Uno de los británicos se volvió hacia Hagar.
– ¿Dónde para el chimpancé?
– Es un orangután -lo corrigió Hagar.
– Da igual. ¿Dónde está? -Su tono denotaba impaciencia.
– No utiliza agenda -ironizó Hagar.
– ¿Suele andar por este sitio? ¿Sí? Pues podríamos poner un poco de comida o algo para atraerlo o llamarlo como si hubiera una hembra en celo.
– No -respondió Hagar.
– ¿No hay manera de atraerlo?
– No.
– Así, ¿no nos queda más remedio que sentarnos y esperar que aparezca? -El periodista miró el reloj-. Quieren las imágenes a mediodía.

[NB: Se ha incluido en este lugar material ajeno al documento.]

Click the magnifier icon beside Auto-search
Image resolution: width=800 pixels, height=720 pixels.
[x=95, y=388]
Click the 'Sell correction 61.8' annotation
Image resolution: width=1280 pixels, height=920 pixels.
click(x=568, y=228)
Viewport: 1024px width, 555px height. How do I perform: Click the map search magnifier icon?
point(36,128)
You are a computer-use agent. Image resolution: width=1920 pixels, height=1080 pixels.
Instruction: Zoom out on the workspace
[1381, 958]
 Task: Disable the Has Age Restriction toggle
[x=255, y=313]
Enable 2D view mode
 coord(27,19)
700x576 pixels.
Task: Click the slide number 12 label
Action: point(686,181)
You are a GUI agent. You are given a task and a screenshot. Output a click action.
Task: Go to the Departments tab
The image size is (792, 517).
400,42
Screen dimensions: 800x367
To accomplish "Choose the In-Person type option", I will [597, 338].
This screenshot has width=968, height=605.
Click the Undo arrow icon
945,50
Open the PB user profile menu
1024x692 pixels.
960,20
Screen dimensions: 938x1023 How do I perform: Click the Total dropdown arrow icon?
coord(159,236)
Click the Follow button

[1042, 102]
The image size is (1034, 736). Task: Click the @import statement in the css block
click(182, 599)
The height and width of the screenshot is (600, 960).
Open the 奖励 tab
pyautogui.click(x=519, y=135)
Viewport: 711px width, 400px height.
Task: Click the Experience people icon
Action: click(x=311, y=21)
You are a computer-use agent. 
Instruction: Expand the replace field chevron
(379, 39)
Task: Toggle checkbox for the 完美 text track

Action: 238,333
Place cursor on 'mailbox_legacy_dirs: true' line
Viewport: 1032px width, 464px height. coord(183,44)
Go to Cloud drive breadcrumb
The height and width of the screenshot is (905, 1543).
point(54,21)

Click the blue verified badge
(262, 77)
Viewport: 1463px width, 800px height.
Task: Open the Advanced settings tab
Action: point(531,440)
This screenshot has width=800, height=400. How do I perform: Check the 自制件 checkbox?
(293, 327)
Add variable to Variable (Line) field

– Mala suerte -le espetó Hagar-. Resulta que estamos en la jungla y las cosas ocurren cuando ocurren. Así es la naturaleza.
– Pero ese animal habla, eso no es natural -protestó el cámara-. No dispongo de todo el puto día.
– ¿Qué quiere que le diga? -se limitó a responder Hagar.
– ¡Tráigame aquí a ese puto mono! -vociferó el tipo.
El berrido asustó a los macacos de los árboles y los hizo huir entre chillidos. Hagar miró al resto del grupo. El cámara francés habló.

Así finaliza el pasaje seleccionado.